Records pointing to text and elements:
↓
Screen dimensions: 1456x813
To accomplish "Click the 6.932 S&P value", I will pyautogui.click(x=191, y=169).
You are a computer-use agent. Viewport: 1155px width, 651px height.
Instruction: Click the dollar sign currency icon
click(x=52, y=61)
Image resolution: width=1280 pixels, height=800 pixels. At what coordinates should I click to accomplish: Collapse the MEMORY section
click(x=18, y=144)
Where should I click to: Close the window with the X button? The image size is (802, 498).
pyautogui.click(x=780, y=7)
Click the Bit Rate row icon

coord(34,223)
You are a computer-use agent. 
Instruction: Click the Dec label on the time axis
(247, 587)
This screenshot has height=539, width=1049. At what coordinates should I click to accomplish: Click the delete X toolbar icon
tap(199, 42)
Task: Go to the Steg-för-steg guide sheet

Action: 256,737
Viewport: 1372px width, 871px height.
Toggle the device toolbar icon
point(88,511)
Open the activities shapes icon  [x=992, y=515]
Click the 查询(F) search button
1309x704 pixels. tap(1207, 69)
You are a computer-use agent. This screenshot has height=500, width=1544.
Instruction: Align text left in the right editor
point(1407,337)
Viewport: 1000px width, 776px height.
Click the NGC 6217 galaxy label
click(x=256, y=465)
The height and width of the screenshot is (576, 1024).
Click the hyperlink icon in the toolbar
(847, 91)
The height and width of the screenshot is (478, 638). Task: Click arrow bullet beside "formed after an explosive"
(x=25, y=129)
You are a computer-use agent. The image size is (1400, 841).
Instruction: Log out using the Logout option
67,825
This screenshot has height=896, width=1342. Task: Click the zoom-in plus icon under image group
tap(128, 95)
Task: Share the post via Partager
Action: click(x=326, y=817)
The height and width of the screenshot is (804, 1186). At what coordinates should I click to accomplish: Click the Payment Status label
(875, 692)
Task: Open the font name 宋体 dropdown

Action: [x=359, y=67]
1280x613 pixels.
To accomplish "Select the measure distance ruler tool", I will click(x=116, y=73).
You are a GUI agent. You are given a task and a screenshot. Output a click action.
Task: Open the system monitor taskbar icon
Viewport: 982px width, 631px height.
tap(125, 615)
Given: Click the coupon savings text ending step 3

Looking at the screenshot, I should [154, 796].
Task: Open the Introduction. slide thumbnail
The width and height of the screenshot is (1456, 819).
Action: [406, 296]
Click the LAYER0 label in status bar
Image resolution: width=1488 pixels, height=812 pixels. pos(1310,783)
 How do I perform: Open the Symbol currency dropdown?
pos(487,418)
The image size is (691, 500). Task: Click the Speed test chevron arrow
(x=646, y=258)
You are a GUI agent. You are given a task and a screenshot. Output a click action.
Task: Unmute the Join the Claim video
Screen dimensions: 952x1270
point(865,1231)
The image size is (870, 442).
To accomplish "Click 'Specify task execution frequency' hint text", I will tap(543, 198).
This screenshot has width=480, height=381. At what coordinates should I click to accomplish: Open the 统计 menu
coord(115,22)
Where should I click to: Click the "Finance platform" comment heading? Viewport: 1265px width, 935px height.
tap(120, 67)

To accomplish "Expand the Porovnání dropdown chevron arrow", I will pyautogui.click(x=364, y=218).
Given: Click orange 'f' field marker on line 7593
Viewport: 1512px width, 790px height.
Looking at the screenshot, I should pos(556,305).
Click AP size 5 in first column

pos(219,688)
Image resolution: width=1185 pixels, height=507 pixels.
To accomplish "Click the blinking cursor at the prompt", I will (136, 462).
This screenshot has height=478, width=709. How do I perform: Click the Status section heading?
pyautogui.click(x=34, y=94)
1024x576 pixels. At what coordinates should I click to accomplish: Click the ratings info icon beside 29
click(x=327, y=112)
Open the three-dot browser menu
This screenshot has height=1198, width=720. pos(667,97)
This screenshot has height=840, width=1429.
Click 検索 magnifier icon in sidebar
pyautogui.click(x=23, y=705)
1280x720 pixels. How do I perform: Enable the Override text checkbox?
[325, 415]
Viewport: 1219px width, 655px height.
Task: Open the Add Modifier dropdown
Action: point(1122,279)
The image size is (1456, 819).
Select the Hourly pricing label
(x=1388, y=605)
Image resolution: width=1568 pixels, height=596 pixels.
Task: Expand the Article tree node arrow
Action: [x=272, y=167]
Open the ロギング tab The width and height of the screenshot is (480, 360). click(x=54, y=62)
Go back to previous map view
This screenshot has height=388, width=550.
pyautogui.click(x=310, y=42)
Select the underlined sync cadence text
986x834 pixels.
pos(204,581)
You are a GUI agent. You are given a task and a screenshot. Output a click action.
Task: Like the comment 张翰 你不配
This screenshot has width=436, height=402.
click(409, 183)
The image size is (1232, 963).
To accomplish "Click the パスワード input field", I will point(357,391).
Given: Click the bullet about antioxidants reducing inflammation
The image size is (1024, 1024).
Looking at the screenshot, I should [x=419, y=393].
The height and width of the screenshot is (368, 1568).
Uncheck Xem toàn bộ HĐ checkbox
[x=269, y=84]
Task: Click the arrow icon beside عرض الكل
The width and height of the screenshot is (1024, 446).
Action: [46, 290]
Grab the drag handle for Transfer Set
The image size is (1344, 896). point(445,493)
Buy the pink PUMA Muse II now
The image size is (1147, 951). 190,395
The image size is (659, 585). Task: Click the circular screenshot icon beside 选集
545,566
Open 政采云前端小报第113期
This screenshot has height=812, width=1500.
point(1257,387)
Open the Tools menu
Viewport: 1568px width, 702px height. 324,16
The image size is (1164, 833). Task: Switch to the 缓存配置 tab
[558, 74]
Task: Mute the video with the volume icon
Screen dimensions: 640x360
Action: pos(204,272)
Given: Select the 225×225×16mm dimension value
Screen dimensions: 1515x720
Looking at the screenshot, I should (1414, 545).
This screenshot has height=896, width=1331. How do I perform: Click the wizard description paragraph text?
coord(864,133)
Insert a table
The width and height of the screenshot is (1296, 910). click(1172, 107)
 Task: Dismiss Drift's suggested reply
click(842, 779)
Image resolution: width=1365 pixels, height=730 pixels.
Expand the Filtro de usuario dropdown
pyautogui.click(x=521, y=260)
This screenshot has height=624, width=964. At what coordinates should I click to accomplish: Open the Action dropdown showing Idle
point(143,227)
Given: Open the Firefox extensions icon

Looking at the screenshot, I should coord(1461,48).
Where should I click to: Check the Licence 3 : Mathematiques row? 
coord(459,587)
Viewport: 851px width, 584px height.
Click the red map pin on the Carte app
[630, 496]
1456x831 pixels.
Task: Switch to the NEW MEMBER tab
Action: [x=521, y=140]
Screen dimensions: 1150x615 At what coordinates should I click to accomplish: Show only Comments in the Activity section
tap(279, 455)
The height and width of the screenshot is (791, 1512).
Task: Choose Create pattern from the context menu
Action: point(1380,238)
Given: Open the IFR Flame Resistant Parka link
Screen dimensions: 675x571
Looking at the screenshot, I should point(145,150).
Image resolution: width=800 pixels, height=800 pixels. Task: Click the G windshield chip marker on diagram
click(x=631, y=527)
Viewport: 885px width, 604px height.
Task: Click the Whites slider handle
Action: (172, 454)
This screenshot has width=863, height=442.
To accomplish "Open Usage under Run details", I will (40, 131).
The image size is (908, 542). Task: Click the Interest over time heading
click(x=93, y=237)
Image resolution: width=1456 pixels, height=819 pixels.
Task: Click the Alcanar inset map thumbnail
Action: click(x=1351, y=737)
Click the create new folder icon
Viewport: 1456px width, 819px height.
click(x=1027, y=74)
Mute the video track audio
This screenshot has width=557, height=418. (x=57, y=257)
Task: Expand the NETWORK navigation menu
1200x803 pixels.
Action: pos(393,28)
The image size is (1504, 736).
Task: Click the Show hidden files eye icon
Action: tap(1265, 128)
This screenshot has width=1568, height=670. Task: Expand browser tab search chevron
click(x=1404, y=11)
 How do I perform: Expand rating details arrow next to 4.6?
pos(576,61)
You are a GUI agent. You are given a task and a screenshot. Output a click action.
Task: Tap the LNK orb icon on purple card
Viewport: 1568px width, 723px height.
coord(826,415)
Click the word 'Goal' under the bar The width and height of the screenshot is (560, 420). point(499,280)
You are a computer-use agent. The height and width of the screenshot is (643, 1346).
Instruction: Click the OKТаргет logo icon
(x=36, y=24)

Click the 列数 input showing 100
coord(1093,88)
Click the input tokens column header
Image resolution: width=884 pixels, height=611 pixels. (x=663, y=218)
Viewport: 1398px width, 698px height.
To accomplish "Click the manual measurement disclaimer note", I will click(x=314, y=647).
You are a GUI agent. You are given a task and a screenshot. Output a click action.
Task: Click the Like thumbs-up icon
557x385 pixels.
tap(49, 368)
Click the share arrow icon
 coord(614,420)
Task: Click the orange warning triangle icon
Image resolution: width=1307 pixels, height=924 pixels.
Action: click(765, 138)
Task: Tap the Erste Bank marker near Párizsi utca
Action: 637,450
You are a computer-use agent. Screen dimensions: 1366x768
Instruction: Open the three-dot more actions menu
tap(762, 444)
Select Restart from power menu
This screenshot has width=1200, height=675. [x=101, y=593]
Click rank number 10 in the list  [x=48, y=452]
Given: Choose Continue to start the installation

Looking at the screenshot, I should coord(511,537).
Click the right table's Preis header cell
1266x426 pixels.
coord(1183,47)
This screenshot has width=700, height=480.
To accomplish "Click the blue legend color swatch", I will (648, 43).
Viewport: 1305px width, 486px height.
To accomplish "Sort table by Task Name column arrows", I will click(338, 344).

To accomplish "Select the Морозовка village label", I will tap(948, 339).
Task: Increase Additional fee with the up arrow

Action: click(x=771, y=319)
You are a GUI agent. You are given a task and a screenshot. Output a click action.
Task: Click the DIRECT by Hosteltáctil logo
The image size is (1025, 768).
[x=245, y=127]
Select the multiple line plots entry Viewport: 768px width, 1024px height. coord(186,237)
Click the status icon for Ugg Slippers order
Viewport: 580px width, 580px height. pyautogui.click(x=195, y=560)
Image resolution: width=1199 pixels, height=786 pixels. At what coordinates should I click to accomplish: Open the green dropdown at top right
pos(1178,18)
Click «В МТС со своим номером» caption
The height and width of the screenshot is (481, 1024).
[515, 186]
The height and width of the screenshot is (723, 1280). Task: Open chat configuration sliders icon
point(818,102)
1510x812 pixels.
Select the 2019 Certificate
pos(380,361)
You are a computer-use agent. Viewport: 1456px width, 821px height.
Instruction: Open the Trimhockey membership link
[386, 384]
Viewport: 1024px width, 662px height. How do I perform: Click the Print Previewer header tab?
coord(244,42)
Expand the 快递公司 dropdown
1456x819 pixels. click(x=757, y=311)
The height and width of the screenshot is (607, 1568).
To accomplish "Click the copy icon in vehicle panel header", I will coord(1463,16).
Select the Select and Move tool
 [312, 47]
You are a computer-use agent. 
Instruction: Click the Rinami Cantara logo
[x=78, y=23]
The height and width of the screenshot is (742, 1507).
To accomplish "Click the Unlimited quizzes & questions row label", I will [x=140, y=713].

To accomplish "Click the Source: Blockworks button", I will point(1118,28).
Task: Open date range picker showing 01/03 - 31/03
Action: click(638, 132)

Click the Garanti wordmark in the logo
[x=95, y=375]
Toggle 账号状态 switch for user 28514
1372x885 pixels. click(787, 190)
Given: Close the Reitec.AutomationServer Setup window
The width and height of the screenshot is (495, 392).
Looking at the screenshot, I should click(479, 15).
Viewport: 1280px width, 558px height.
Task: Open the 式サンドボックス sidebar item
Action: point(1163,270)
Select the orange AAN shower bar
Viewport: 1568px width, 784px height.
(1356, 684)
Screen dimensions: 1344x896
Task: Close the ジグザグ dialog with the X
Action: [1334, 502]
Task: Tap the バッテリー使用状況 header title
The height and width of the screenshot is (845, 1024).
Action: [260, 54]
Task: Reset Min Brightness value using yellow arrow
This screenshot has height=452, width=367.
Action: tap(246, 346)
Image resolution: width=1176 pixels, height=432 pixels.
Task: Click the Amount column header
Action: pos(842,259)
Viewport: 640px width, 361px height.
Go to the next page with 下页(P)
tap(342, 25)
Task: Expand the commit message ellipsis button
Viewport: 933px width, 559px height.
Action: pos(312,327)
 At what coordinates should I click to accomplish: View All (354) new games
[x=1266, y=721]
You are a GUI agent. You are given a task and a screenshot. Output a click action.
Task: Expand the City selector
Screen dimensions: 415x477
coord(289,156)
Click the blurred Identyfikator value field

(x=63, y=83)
↑
Exercise requirements -> Repeat the items above word for word, from the line containing "Image resolution: width=800" through the line containing "will (40, 131).".

Exercise answer ->
Image resolution: width=800 pixels, height=800 pixels. Task: Click the G windshield chip marker on diagram
click(x=631, y=527)
Viewport: 885px width, 604px height.
Task: Click the Whites slider handle
Action: (172, 454)
This screenshot has width=863, height=442.
To accomplish "Open Usage under Run details", I will (40, 131).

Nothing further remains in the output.